Question

Solve each formula for the indicated variable. Leave $$\pm$$ in answers when appropriate. Assume that no denominators are $$0 .$$$$P=\frac{E^{2} R}{(r+R)^{2}} \text { for } R$$

Answer

**step1 Isolate the term containing R from the denominator**

To begin, multiply both sides of the equation by the squared term in the denominator, $$(r+R)^{2}$$, to eliminate the fraction. This brings the variable R out of the denominator.

$$P=\frac{E^{2} R}{(r+R)^{2}}$$

$$P(r+R)^{2} = E^{2} R$$

**step2 Expand the squared term and distribute P**

Next, expand the binomial squared term $$(r+R)^{2}$$ using the formula $$(a+b)^2 = a^2 + 2ab + b^2$$. After expanding, distribute the variable P into each term inside the parentheses to simplify the expression.

$$P(r^{2} + 2rR + R^{2}) = E^{2} R$$

$$Pr^{2} + 2PrR + PR^{2} = E^{2} R$$

**step3 Rearrange the equation into a quadratic form in terms of R**

To solve for R, rearrange all terms to one side of the equation, setting it equal to zero. This will transform the equation into the standard quadratic form $$aR^2 + bR + c = 0$$, where R is the variable we are solving for.

$$PR^{2} + 2PrR - E^{2} R + Pr^{2} = 0$$

Group the terms containing R to clearly identify the coefficients a, b, and c.
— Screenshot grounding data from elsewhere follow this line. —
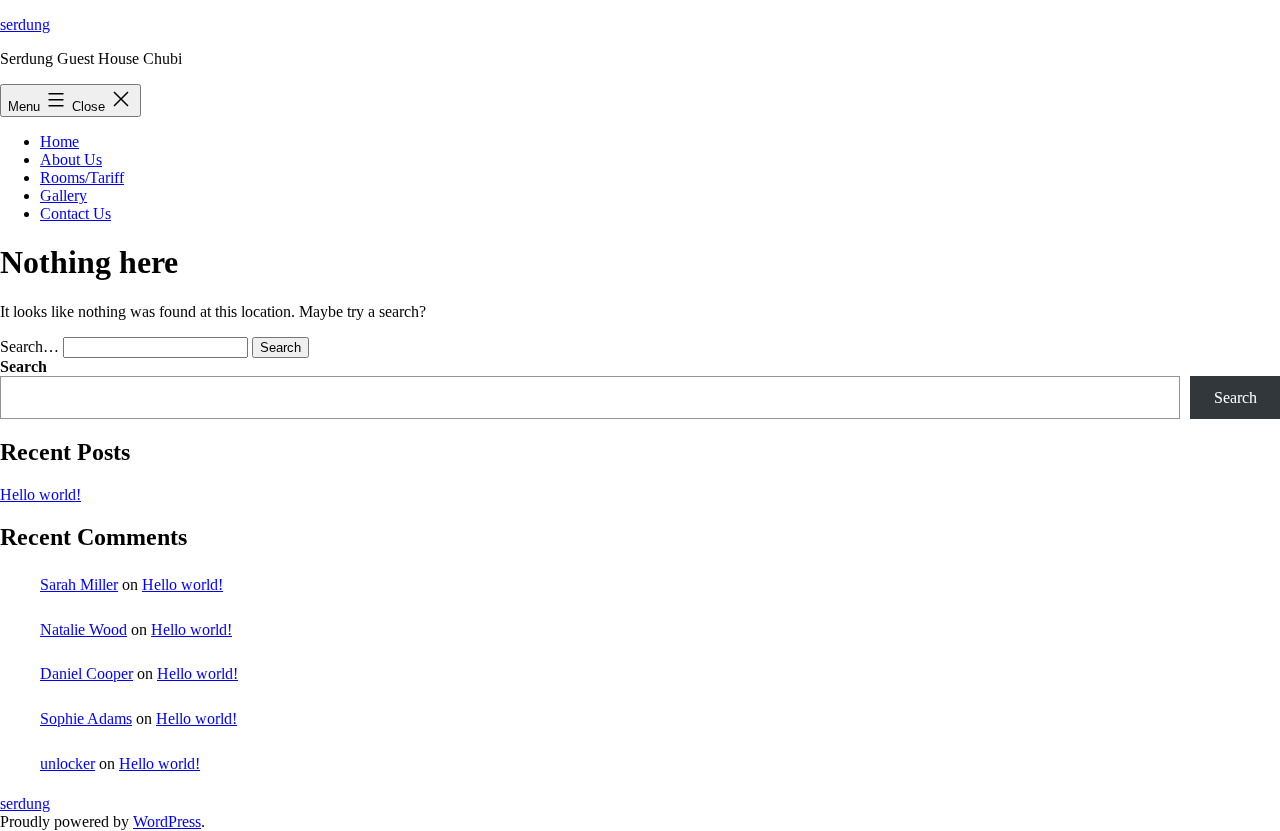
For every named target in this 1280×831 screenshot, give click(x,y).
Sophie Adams (86, 718)
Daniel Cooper (86, 673)
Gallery (63, 195)
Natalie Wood (83, 629)
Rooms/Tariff (82, 177)
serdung (25, 24)
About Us (71, 159)
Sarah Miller (79, 584)
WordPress (167, 821)
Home (59, 141)
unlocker (67, 763)
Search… (29, 346)
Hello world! (40, 494)
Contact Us (75, 213)
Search (23, 366)
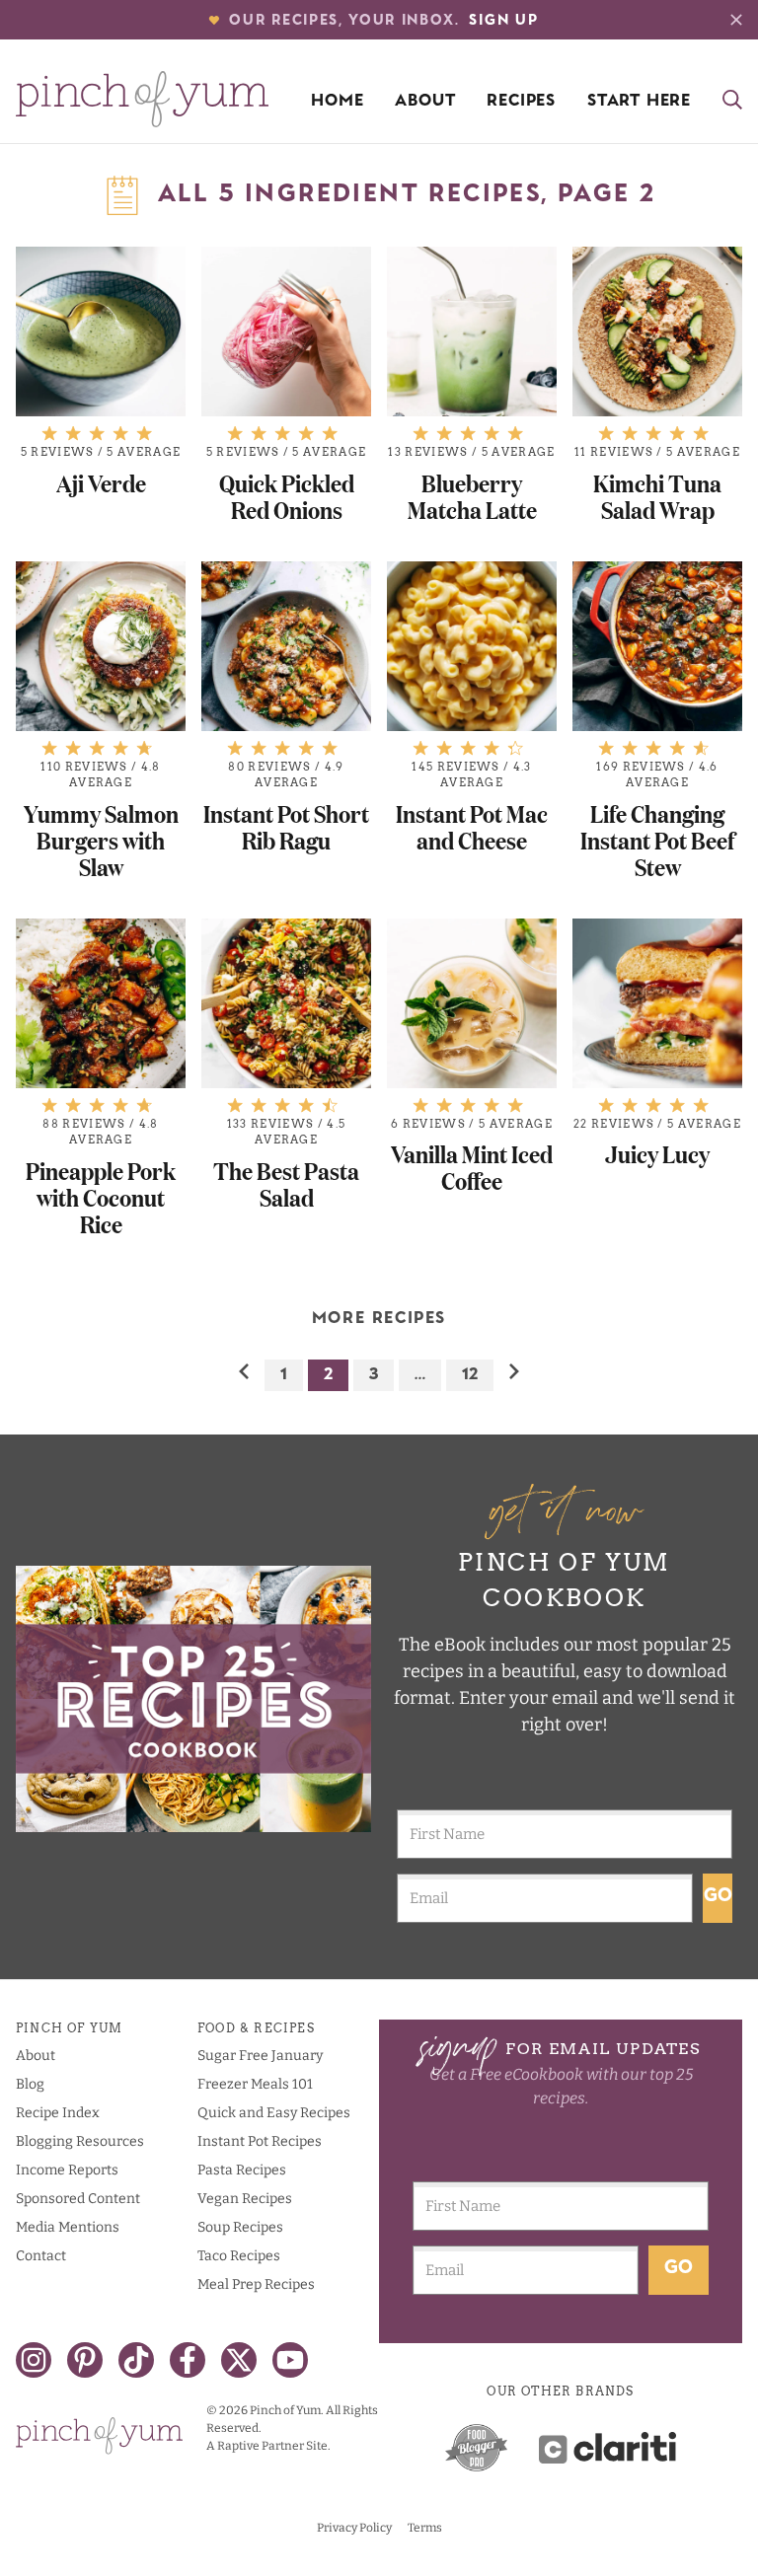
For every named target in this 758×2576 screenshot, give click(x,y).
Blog (30, 2084)
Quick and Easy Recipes (273, 2112)
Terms (425, 2528)
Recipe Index (58, 2112)
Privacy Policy (354, 2528)
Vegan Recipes (244, 2198)
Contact (41, 2255)
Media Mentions (67, 2227)
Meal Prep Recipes (256, 2284)
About (425, 102)
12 (470, 1375)
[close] (736, 20)
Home (337, 102)
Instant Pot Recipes (259, 2141)
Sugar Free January (260, 2055)
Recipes (521, 102)
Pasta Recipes (241, 2170)
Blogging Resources (80, 2141)
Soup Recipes (240, 2227)
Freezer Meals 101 (255, 2084)
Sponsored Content (78, 2198)
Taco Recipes (238, 2255)
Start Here (639, 102)
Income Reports (67, 2170)
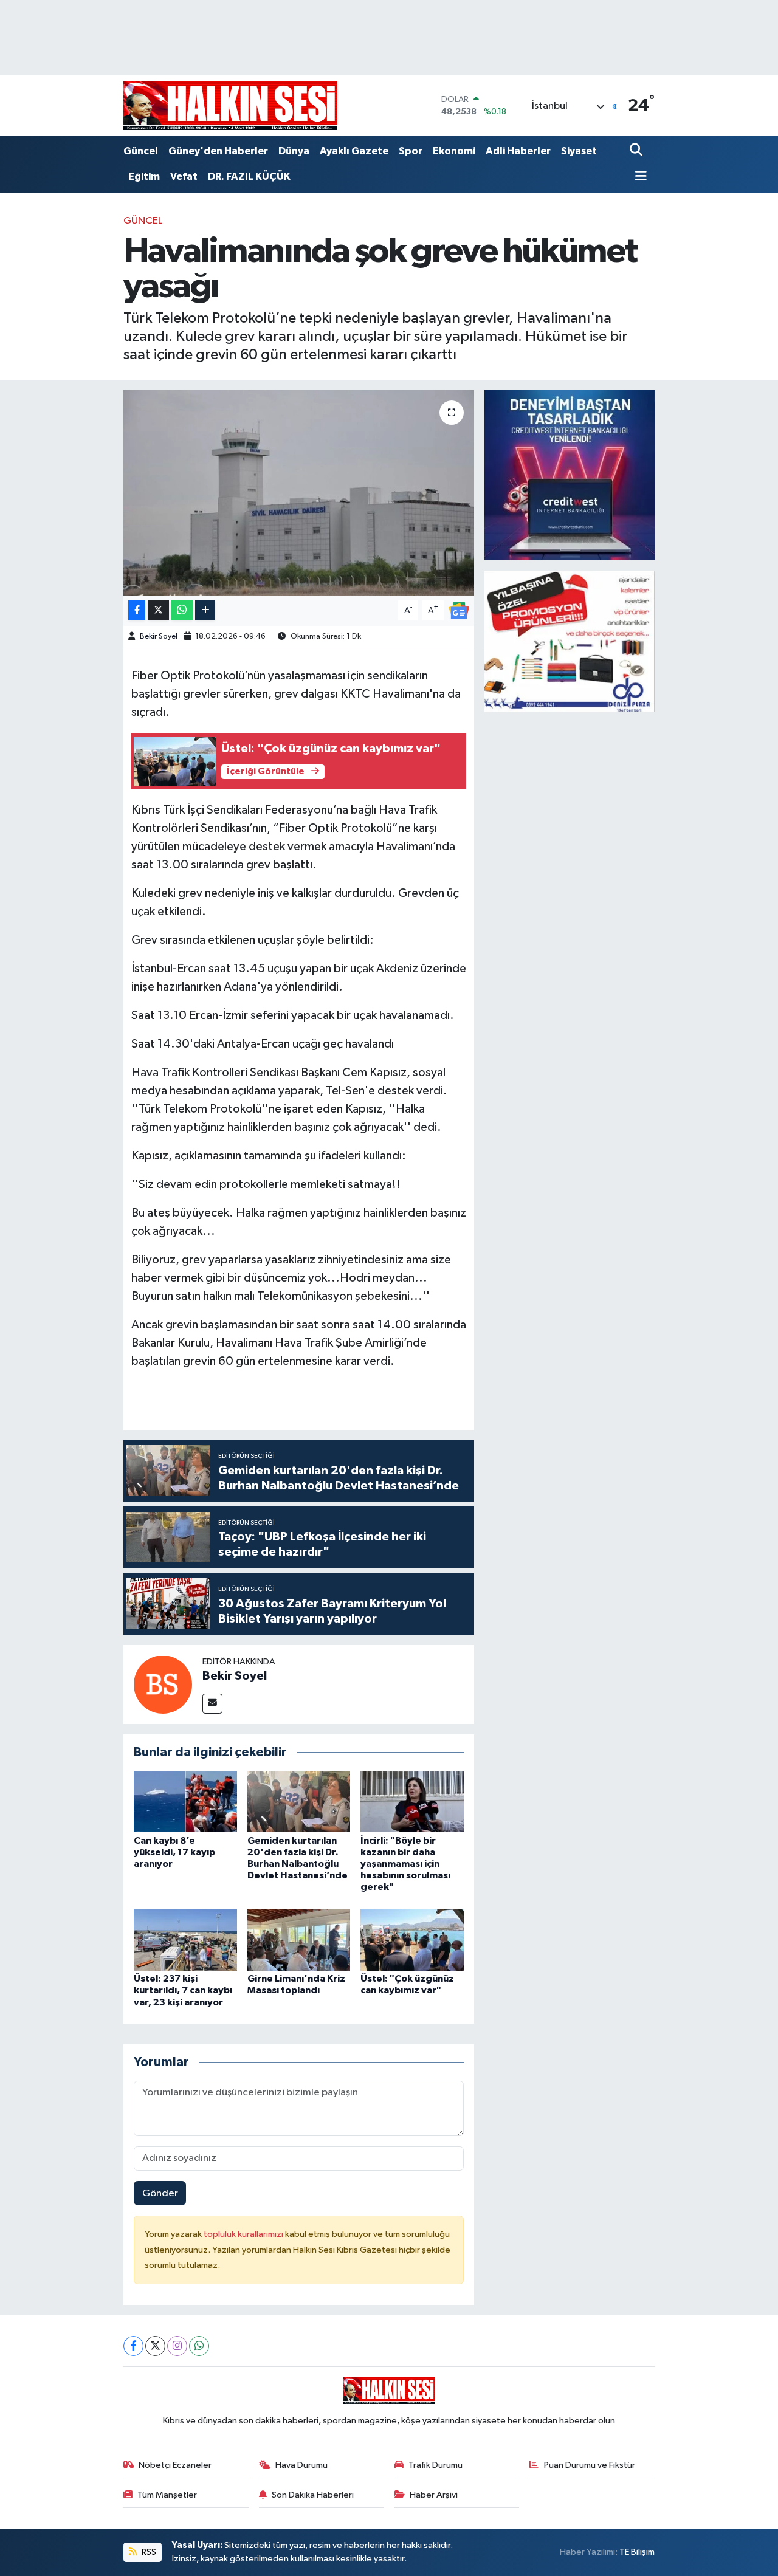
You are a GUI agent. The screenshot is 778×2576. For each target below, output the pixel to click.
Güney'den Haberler (218, 151)
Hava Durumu (301, 2465)
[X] (155, 2346)
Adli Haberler (518, 151)
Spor (410, 151)
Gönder (160, 2193)
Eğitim (144, 176)
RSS (148, 2552)
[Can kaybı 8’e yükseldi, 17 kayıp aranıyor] (185, 1801)
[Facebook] (133, 2346)
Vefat (184, 176)
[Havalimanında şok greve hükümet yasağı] (298, 493)
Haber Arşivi (434, 2494)
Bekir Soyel (158, 637)
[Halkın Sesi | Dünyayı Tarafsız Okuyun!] (230, 105)
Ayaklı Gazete (354, 151)
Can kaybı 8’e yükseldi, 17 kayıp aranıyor (174, 1852)
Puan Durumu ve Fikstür (589, 2465)
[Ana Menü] (638, 177)
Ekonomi (454, 151)
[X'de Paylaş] (158, 610)
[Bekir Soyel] (163, 1684)
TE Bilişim (637, 2552)
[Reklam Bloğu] (569, 475)
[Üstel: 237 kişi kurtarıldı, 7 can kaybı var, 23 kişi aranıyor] (185, 1939)
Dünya (293, 151)
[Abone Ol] (459, 610)
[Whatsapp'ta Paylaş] (182, 610)
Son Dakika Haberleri (313, 2494)
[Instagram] (177, 2346)
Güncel (140, 151)
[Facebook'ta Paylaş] (136, 610)
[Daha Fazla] (205, 610)
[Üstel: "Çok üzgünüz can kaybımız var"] (412, 1939)
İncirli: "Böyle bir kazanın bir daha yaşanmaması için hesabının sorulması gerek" (405, 1864)
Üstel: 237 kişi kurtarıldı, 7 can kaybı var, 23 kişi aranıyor (183, 1990)
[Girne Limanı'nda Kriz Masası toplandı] (299, 1939)
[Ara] (637, 151)
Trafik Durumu (435, 2465)
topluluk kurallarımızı (244, 2234)
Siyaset (579, 151)
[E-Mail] (212, 1704)
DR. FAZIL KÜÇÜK (249, 176)
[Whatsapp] (199, 2346)
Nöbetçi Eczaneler (175, 2465)
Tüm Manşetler (167, 2494)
$$PR^{2} + (2Pr - E^{2})R + Pr^{2} = 0$$

**step4 Identify coefficients and apply the quadratic formula**

From the quadratic equation $$PR^{2} + (2Pr - E^{2})R + Pr^{2} = 0$$, identify the coefficients: $$a=P$$, $$b=(2Pr - E^{2})$$, and $$c=Pr^{2}$$. Apply the quadratic formula, $$R = \frac{-b \pm \sqrt{b^{2} - 4ac}}{2a}$$, to solve for R. Simplify the expression under the square root.

$$R = \frac{-(2Pr - E^{2}) \pm \sqrt{(2Pr - E^{2})^{2} - 4(P)(Pr^{2})}}{2P}$$

$$R = \frac{E^{2} - 2Pr \pm \sqrt{(4P^{2}r^{2} - 4PrE^{2} + E^{4}) - 4P^{2}r^{2}}}{2P}$$

$$R = \frac{E^{2} - 2Pr \pm \sqrt{E^{4} - 4PrE^{2}}}{2P}$$

Factor out $$E^{2}$$ from under the square root and take its square root, which is E.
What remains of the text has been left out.